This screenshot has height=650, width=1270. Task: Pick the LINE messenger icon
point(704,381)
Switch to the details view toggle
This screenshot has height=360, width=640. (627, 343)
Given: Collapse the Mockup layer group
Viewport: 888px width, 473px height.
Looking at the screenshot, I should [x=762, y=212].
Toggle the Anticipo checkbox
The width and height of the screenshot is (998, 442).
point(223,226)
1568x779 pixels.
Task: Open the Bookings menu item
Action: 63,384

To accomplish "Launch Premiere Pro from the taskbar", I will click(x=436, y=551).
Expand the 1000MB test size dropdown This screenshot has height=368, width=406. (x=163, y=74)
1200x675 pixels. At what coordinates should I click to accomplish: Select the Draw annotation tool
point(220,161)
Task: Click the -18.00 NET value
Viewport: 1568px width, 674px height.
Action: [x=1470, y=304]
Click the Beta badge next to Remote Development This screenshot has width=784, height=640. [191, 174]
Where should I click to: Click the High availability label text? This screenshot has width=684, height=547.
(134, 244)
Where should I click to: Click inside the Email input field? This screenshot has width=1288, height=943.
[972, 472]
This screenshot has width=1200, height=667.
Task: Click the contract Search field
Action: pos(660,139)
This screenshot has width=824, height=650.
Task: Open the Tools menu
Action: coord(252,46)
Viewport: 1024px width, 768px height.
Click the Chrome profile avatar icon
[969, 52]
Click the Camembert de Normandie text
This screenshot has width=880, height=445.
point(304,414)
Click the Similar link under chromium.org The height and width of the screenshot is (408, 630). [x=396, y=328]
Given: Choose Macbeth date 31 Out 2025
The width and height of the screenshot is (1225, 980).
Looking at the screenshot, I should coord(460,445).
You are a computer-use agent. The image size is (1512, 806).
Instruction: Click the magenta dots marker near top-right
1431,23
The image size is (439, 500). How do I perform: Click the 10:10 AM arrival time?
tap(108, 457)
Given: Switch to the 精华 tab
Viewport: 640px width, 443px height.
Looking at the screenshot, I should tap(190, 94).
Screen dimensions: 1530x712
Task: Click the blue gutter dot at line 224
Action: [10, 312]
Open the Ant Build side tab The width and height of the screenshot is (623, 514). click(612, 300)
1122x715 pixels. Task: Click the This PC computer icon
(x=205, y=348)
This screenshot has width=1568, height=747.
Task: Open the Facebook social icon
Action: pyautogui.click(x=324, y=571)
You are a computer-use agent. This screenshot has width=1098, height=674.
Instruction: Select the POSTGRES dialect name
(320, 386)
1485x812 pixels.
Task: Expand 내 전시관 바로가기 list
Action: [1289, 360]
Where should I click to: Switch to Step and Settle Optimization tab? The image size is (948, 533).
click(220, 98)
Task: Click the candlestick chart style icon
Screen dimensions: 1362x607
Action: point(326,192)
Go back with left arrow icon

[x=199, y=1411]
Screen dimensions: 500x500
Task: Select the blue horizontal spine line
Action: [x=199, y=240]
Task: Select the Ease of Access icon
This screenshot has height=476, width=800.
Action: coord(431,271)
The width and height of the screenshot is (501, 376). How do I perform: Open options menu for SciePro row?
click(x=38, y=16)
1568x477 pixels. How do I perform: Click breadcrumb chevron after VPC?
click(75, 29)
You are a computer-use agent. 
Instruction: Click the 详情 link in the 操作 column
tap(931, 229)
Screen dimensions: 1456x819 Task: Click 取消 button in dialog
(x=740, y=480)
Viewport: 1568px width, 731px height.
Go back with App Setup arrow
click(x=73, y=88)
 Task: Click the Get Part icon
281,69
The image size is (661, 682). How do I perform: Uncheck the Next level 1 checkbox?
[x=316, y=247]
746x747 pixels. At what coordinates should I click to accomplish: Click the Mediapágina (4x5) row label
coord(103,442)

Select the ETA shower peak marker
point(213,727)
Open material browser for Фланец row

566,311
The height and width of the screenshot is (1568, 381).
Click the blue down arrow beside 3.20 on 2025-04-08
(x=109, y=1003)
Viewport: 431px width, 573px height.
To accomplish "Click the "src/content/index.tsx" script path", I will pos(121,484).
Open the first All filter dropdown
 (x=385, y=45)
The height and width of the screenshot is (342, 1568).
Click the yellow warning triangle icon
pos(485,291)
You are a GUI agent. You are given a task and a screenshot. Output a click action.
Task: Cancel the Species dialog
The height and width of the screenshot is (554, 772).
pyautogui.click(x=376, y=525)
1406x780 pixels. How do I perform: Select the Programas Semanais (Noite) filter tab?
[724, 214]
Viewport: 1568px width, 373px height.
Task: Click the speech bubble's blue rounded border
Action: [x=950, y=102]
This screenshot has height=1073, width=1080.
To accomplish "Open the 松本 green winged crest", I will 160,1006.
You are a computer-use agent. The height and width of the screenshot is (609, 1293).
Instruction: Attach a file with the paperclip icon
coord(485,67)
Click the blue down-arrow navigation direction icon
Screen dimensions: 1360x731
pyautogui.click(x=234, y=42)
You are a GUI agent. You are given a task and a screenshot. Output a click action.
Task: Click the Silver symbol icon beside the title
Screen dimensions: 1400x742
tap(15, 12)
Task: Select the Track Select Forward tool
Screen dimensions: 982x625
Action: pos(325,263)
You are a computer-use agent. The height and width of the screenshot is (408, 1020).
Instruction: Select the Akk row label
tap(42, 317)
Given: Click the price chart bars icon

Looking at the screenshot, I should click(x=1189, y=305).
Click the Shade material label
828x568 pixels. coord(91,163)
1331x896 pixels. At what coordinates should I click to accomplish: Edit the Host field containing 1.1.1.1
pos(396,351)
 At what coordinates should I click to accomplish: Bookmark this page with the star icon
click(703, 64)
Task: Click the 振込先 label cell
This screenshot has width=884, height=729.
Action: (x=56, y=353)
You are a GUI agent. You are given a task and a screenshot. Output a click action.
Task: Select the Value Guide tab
-*-
--- Exercise brief ---
Go through the listing above and set down each line exactly as it stands.

--- Answer below ---
This screenshot has height=650, width=1270. Task: Pick the LINE messenger icon
point(704,381)
Switch to the details view toggle
This screenshot has height=360, width=640. (627, 343)
Given: Collapse the Mockup layer group
Viewport: 888px width, 473px height.
Looking at the screenshot, I should [x=762, y=212].
Toggle the Anticipo checkbox
The width and height of the screenshot is (998, 442).
point(223,226)
1568x779 pixels.
Task: Open the Bookings menu item
Action: 63,384

To accomplish "Launch Premiere Pro from the taskbar", I will click(x=436, y=551).
Expand the 1000MB test size dropdown This screenshot has height=368, width=406. (x=163, y=74)
1200x675 pixels. At what coordinates should I click to accomplish: Select the Draw annotation tool
point(220,161)
Task: Click the -18.00 NET value
Viewport: 1568px width, 674px height.
Action: [x=1470, y=304]
Click the Beta badge next to Remote Development This screenshot has width=784, height=640. [191, 174]
Where should I click to: Click the High availability label text? This screenshot has width=684, height=547.
(134, 244)
Where should I click to: Click inside the Email input field? This screenshot has width=1288, height=943.
[972, 472]
This screenshot has width=1200, height=667.
Task: Click the contract Search field
Action: pos(660,139)
This screenshot has width=824, height=650.
Task: Open the Tools menu
Action: coord(252,46)
Viewport: 1024px width, 768px height.
Click the Chrome profile avatar icon
[969, 52]
Click the Camembert de Normandie text
This screenshot has width=880, height=445.
point(304,414)
Click the Similar link under chromium.org The height and width of the screenshot is (408, 630). [x=396, y=328]
Given: Choose Macbeth date 31 Out 2025
The width and height of the screenshot is (1225, 980).
Looking at the screenshot, I should coord(460,445).
You are a computer-use agent. The image size is (1512, 806).
Instruction: Click the magenta dots marker near top-right
1431,23
The image size is (439, 500). How do I perform: Click the 10:10 AM arrival time?
tap(108, 457)
Given: Switch to the 精华 tab
Viewport: 640px width, 443px height.
Looking at the screenshot, I should tap(190, 94).
Screen dimensions: 1530x712
Task: Click the blue gutter dot at line 224
Action: [10, 312]
Open the Ant Build side tab The width and height of the screenshot is (623, 514). click(612, 300)
1122x715 pixels. Task: Click the This PC computer icon
(x=205, y=348)
This screenshot has width=1568, height=747.
Task: Open the Facebook social icon
Action: pyautogui.click(x=324, y=571)
You are a computer-use agent. This screenshot has width=1098, height=674.
Instruction: Select the POSTGRES dialect name
(320, 386)
1485x812 pixels.
Task: Expand 내 전시관 바로가기 list
Action: [1289, 360]
Where should I click to: Switch to Step and Settle Optimization tab? The image size is (948, 533).
click(220, 98)
Task: Click the candlestick chart style icon
Screen dimensions: 1362x607
Action: point(326,192)
Go back with left arrow icon

[x=199, y=1411]
Screen dimensions: 500x500
Task: Select the blue horizontal spine line
Action: [x=199, y=240]
Task: Select the Ease of Access icon
This screenshot has height=476, width=800.
Action: coord(431,271)
The width and height of the screenshot is (501, 376). How do I perform: Open options menu for SciePro row?
click(x=38, y=16)
1568x477 pixels. How do I perform: Click breadcrumb chevron after VPC?
click(75, 29)
You are a computer-use agent. 
Instruction: Click the 详情 link in the 操作 column
tap(931, 229)
Screen dimensions: 1456x819 Task: Click 取消 button in dialog
(x=740, y=480)
Viewport: 1568px width, 731px height.
Go back with App Setup arrow
click(x=73, y=88)
 Task: Click the Get Part icon
281,69
The image size is (661, 682). How do I perform: Uncheck the Next level 1 checkbox?
[x=316, y=247]
746x747 pixels. At what coordinates should I click to accomplish: Click the Mediapágina (4x5) row label
coord(103,442)

Select the ETA shower peak marker
point(213,727)
Open material browser for Фланец row

566,311
The height and width of the screenshot is (1568, 381).
Click the blue down arrow beside 3.20 on 2025-04-08
(x=109, y=1003)
Viewport: 431px width, 573px height.
To accomplish "Click the "src/content/index.tsx" script path", I will pos(121,484).
Open the first All filter dropdown
 (x=385, y=45)
The height and width of the screenshot is (342, 1568).
Click the yellow warning triangle icon
pos(485,291)
You are a GUI agent. You are given a task and a screenshot. Output a click action.
Task: Cancel the Species dialog
The height and width of the screenshot is (554, 772).
pyautogui.click(x=376, y=525)
1406x780 pixels. How do I perform: Select the Programas Semanais (Noite) filter tab?
[724, 214]
Viewport: 1568px width, 373px height.
Task: Click the speech bubble's blue rounded border
Action: [x=950, y=102]
This screenshot has height=1073, width=1080.
To accomplish "Open the 松本 green winged crest", I will 160,1006.
You are a computer-use agent. The height and width of the screenshot is (609, 1293).
Instruction: Attach a file with the paperclip icon
coord(485,67)
Click the blue down-arrow navigation direction icon
Screen dimensions: 1360x731
pyautogui.click(x=234, y=42)
You are a GUI agent. You are given a task and a screenshot. Output a click action.
Task: Click the Silver symbol icon beside the title
Screen dimensions: 1400x742
tap(15, 12)
Task: Select the Track Select Forward tool
Screen dimensions: 982x625
Action: pos(325,263)
You are a computer-use agent. The height and width of the screenshot is (408, 1020).
Instruction: Select the Akk row label
tap(42, 317)
Given: Click the price chart bars icon

Looking at the screenshot, I should click(x=1189, y=305).
Click the Shade material label
828x568 pixels. coord(91,163)
1331x896 pixels. At what coordinates should I click to accomplish: Edit the Host field containing 1.1.1.1
pos(396,351)
 At what coordinates should I click to accomplish: Bookmark this page with the star icon
click(703, 64)
Task: Click the 振込先 label cell
This screenshot has width=884, height=729.
Action: (x=56, y=353)
You are a GUI agent. You are given a task and a screenshot. Output a click action.
Task: Select the Value Guide tab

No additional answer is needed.